I hope so. I’m not alone, however I do assume the trick is to guide with the query, not the reply.

People wish to be woke up to a query they didn’t even understand they’d. And then impulsively they’re completely possessed by that query and have to know the reply. There one thing deeply satisfying about that, going all the way in which again to the riddle of the Sphinx.

It’s about creating slightly black gap inside peoples’ minds so it has this gravitational pull — it desires the knowledge, it’s searching for out the knowledge. This is a bizarre analogy, however it’s the identical factor with cop exhibits. They all the time begin with the homicide. It’s an issue: I have to know the way they solved this. The ethical order of the universe is off: I would like some decision. The arduous half is constructing the query in such a method that that you must know the reply.

Do you concentrate on your kids if you strategy the world via that lens?
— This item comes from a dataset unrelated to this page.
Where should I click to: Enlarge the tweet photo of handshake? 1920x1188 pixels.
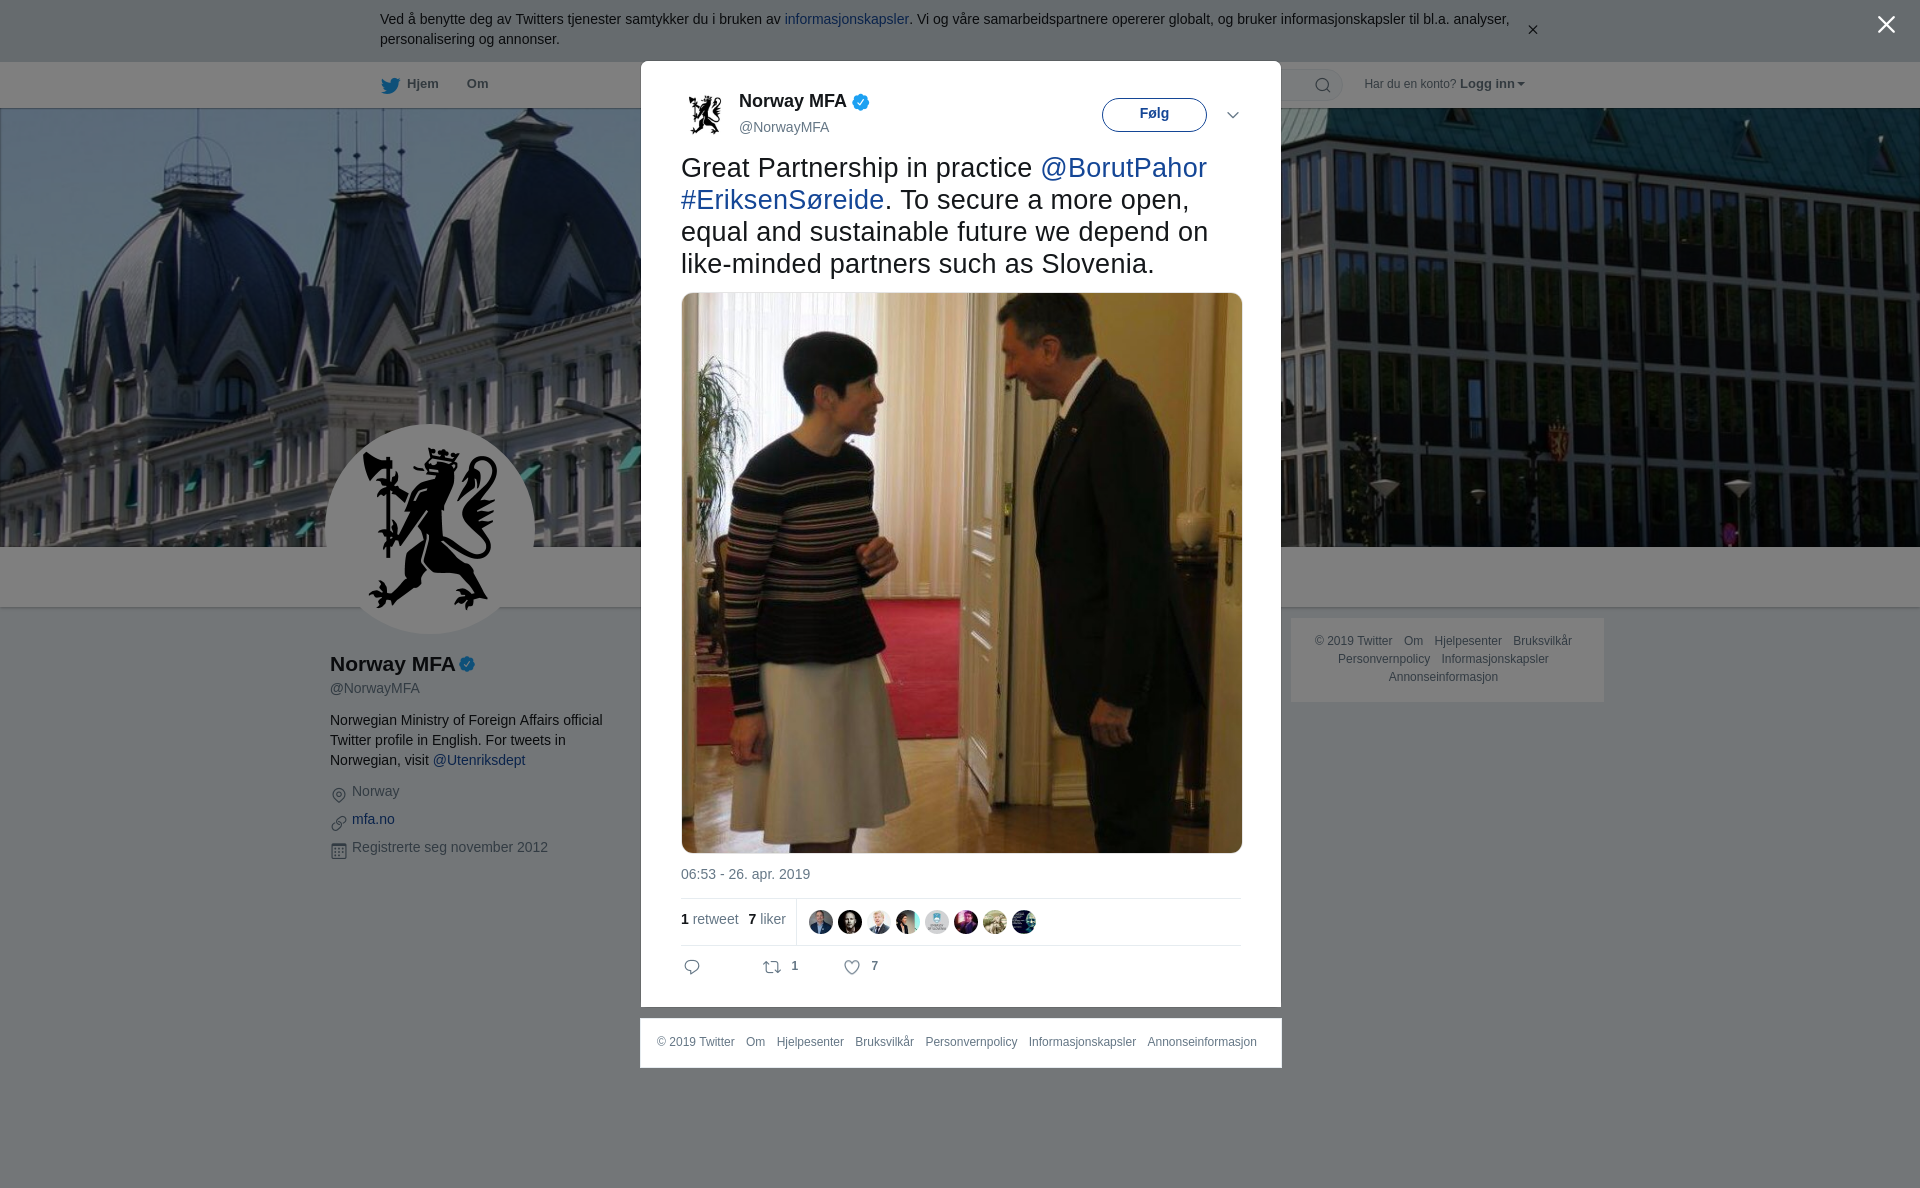tap(962, 573)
I haven’t been a dad for a very long time, however if you boil it down, what’s the factor I need this child to know? In a method, I hope this present is sort of a letter to go on to them. We say we’re all linked, however it’s in a scary method now. Hopefully, that is in an exquisite and poetic method that can make children’ jaws drop, and adults’ too, and function a technique to remind us that is the way in which we’re fingerprinting on every others’ lives.